Posted Jul 1, 2025 16:00 UTC (Tue) by kleptog (subscriber, #1183) [Link]

At least in NL law, the copyright belongs to the person that made the creative choices. In other words, no AI tool can ever produce anything copyrightable by itself. The user who made the creative choices that lead to the output has the copyright. This is the same principle that prevents Microsoft from claiming copyright over your Word documents, or a compiler writer claiming copyright over your binaries.

If those companies somewhere in the chain include a human who is deciding which AI output is acceptable and which isn't, then that would be copyrightable. Even if they were just writing a program that did the evaluation for them. Although I expect the actual protection to be somewhat commensurate to the amount of effort. And if you're talking to a chatbot, the output is copyright of the person typing.

This is Civil Law, so by statute and no court case can change that. At best the courts can prod the legislature to tell them the law might need updating, but that's it. The US being Common Law however is likely to attract a lot of litigation, unless the legislature explicitly goes to fix it.

Human authorship?

Posted Jul 1, 2025 18:37 UTC (Tue) by Cyberax (✭ supporter ✭, #52523) [Link] (3 responses)
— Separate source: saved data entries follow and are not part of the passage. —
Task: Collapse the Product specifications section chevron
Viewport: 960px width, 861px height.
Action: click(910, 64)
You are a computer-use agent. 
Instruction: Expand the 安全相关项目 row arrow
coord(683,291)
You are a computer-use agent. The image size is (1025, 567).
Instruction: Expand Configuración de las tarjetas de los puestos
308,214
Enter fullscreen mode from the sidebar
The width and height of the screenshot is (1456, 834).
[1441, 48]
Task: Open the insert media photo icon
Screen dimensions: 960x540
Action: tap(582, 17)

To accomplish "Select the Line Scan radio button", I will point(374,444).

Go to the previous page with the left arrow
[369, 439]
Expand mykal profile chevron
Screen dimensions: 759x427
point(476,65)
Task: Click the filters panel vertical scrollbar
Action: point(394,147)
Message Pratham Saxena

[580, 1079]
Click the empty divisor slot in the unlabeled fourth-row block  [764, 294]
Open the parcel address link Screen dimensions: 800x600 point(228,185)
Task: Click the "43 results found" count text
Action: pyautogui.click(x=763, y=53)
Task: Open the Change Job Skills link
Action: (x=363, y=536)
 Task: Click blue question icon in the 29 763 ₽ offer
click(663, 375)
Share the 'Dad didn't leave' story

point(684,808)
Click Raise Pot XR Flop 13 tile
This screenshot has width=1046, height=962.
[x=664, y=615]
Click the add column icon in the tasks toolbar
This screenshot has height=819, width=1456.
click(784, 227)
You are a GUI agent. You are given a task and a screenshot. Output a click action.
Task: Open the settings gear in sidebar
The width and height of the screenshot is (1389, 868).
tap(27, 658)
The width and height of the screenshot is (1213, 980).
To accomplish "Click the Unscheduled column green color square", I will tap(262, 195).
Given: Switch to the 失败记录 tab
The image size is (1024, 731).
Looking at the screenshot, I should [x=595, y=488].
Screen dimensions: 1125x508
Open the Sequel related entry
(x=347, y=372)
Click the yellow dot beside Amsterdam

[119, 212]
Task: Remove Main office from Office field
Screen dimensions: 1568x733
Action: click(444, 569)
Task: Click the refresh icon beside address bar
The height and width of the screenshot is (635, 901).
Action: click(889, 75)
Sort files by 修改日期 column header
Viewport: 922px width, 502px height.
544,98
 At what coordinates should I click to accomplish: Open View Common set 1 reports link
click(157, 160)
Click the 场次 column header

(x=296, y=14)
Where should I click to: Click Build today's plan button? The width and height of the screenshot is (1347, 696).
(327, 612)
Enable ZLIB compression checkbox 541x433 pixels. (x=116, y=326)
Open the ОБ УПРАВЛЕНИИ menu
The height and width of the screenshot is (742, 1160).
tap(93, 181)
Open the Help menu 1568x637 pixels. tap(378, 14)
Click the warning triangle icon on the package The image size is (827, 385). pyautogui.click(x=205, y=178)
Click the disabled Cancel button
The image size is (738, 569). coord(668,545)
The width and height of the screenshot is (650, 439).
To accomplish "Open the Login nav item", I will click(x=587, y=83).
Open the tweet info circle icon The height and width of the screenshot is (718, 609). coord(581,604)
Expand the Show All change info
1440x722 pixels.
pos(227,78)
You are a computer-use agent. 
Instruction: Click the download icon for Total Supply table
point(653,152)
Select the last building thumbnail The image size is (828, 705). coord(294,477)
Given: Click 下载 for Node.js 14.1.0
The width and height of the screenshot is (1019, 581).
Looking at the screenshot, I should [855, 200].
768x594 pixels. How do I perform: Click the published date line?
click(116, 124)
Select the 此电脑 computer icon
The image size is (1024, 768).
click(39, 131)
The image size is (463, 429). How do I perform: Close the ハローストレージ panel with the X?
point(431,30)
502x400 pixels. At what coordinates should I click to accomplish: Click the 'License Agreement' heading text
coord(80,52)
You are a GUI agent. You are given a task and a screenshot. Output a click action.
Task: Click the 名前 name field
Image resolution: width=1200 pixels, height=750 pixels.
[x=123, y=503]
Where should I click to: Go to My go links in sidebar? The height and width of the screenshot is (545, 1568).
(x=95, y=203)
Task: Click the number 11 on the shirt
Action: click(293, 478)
It's likely that only non-trivial _prompts_ will be copyrighted.

I can see that in future source code repos will have the LLM-generated source code along with the list of prompts that resulted in it. And then lawyers will argue where exactly the copyright protection is going to stop. E.g. if a prompt "a website with the list of issues extracted from Bugzilla" is creative enough or if it's just a statement of requirements.

Human authorship?

Posted Jul 2, 2025 13:43 UTC (Wed) by kleptog (subscriber, #1183) [Link] (2 responses)

> It's likely that only non-trivial _prompts_ will be copyrighted.

If the prompt is copyrightable, then the output is too. An LLM is just a tool. Photos don't lose copyright by feeding them through a tool, so why would an LLM be any different? You'd have to somehow argue that an LLM is somehow a fundamentally different kind of tool than anything else you use to process text, which I don't think is a supportable idea.

Human authorship?

Posted Jul 2, 2025 14:24 UTC (Wed) by jani (subscriber, #74547) [Link]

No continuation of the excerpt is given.